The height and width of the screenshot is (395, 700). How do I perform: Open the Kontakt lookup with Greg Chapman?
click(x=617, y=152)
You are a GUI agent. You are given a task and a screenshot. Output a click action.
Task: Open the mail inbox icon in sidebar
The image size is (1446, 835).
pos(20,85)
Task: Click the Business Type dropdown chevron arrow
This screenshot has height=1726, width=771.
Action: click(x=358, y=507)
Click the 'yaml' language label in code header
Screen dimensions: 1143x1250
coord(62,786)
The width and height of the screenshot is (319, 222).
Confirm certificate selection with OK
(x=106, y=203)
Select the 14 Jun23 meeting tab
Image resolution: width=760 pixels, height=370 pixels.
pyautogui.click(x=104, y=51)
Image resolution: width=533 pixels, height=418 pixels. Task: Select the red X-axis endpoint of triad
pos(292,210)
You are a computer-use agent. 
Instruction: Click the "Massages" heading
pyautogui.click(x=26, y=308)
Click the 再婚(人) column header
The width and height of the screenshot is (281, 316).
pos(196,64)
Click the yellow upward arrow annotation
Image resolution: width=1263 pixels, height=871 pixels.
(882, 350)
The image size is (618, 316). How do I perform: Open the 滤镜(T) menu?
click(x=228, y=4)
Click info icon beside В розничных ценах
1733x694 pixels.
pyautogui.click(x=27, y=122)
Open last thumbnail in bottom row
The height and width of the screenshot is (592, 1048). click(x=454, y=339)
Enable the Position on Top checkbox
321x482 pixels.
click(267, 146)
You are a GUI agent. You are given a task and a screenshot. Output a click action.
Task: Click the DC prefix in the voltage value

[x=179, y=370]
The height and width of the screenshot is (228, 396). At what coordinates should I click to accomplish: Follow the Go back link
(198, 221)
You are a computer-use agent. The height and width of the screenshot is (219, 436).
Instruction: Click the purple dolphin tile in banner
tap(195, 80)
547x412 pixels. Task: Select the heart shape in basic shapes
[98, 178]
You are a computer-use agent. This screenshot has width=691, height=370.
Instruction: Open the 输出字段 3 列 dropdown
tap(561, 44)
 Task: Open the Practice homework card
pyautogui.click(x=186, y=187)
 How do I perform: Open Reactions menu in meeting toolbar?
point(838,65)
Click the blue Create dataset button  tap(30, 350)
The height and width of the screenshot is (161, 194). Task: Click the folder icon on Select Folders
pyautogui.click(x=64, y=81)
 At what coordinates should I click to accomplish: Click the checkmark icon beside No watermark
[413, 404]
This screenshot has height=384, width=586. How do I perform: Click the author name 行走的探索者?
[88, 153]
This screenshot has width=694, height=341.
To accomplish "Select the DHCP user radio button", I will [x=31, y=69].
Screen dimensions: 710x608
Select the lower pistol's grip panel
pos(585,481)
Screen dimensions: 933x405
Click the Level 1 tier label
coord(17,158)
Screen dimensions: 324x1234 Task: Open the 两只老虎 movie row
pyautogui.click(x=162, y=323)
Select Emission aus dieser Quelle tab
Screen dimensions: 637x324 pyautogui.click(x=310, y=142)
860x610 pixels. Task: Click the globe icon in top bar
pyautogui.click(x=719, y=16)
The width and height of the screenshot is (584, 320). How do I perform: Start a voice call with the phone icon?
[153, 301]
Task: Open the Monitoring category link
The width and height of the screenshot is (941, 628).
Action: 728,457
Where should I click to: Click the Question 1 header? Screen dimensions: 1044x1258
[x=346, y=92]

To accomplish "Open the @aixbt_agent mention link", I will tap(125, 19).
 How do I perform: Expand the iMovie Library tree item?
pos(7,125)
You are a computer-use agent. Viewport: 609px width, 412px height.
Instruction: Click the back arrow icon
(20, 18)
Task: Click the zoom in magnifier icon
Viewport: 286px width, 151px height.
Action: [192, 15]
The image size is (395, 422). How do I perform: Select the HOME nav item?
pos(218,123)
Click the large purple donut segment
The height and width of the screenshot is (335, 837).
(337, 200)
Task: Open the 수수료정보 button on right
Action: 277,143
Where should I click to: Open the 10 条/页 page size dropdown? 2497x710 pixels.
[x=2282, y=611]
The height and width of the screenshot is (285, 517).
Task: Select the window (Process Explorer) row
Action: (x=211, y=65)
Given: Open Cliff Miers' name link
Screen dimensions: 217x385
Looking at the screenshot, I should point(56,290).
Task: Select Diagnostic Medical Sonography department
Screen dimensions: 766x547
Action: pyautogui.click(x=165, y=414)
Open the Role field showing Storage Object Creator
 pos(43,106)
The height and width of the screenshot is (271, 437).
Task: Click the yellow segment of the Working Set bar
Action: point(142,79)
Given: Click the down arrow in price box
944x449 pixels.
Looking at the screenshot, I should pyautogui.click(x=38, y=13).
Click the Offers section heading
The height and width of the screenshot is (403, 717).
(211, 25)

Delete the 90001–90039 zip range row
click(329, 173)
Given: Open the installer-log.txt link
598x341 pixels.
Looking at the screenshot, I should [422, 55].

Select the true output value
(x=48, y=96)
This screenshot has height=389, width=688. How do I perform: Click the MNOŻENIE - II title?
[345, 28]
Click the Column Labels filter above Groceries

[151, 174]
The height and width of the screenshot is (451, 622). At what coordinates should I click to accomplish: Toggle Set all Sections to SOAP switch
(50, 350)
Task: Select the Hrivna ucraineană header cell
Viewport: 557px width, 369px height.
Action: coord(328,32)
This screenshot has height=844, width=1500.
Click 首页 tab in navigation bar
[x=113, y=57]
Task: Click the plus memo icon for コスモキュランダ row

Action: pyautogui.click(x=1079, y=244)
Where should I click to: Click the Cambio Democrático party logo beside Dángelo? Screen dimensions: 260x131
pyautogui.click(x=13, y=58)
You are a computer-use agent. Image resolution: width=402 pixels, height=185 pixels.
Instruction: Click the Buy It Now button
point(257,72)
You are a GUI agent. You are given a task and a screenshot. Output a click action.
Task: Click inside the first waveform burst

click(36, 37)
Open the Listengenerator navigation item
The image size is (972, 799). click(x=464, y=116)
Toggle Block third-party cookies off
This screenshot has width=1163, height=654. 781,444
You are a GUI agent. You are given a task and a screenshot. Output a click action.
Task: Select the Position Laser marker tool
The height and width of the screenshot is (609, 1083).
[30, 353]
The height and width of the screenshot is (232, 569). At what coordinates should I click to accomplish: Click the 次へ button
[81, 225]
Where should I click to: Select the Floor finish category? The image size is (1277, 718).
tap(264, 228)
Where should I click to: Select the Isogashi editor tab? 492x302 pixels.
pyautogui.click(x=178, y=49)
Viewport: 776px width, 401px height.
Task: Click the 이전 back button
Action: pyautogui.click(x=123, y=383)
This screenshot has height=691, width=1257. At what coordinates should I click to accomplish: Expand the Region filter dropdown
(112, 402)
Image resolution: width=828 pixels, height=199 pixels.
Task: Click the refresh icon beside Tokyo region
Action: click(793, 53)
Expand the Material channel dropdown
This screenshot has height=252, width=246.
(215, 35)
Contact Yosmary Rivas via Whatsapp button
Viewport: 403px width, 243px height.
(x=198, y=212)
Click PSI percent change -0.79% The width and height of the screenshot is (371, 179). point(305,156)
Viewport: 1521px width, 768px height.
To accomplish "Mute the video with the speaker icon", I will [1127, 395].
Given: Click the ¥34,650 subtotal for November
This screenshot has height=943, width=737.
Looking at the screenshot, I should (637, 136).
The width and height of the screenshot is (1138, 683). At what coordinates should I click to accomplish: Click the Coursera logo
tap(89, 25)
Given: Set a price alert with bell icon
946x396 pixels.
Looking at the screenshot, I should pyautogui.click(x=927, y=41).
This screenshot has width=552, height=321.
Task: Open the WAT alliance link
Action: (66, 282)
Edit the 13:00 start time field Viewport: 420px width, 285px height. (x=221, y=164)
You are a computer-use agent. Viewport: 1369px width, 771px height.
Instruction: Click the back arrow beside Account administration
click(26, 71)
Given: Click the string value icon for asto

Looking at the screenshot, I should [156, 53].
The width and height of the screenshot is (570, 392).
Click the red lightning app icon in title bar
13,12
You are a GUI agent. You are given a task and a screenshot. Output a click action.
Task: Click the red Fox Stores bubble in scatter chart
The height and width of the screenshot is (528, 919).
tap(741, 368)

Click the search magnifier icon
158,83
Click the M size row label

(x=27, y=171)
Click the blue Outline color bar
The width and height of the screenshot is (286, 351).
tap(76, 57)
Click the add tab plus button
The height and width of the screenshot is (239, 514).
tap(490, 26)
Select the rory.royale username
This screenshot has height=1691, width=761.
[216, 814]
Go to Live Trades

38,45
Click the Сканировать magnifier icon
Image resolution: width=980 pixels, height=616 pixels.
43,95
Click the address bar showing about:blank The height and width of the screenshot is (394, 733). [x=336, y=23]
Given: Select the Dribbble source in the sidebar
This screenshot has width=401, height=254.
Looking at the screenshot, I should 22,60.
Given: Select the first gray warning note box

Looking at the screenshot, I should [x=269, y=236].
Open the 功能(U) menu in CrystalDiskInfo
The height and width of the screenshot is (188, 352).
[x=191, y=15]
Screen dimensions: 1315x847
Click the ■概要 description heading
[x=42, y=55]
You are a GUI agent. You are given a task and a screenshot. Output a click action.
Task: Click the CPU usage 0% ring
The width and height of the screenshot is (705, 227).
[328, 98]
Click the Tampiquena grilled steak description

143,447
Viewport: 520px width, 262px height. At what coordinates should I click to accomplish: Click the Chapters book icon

(TASK DIRECTIONS) Read through the entries and copy each line in which "blue" appears.

(FINISHED EXERCISE)
Click the blue Create dataset button  tap(30, 350)
Click the blue Outline color bar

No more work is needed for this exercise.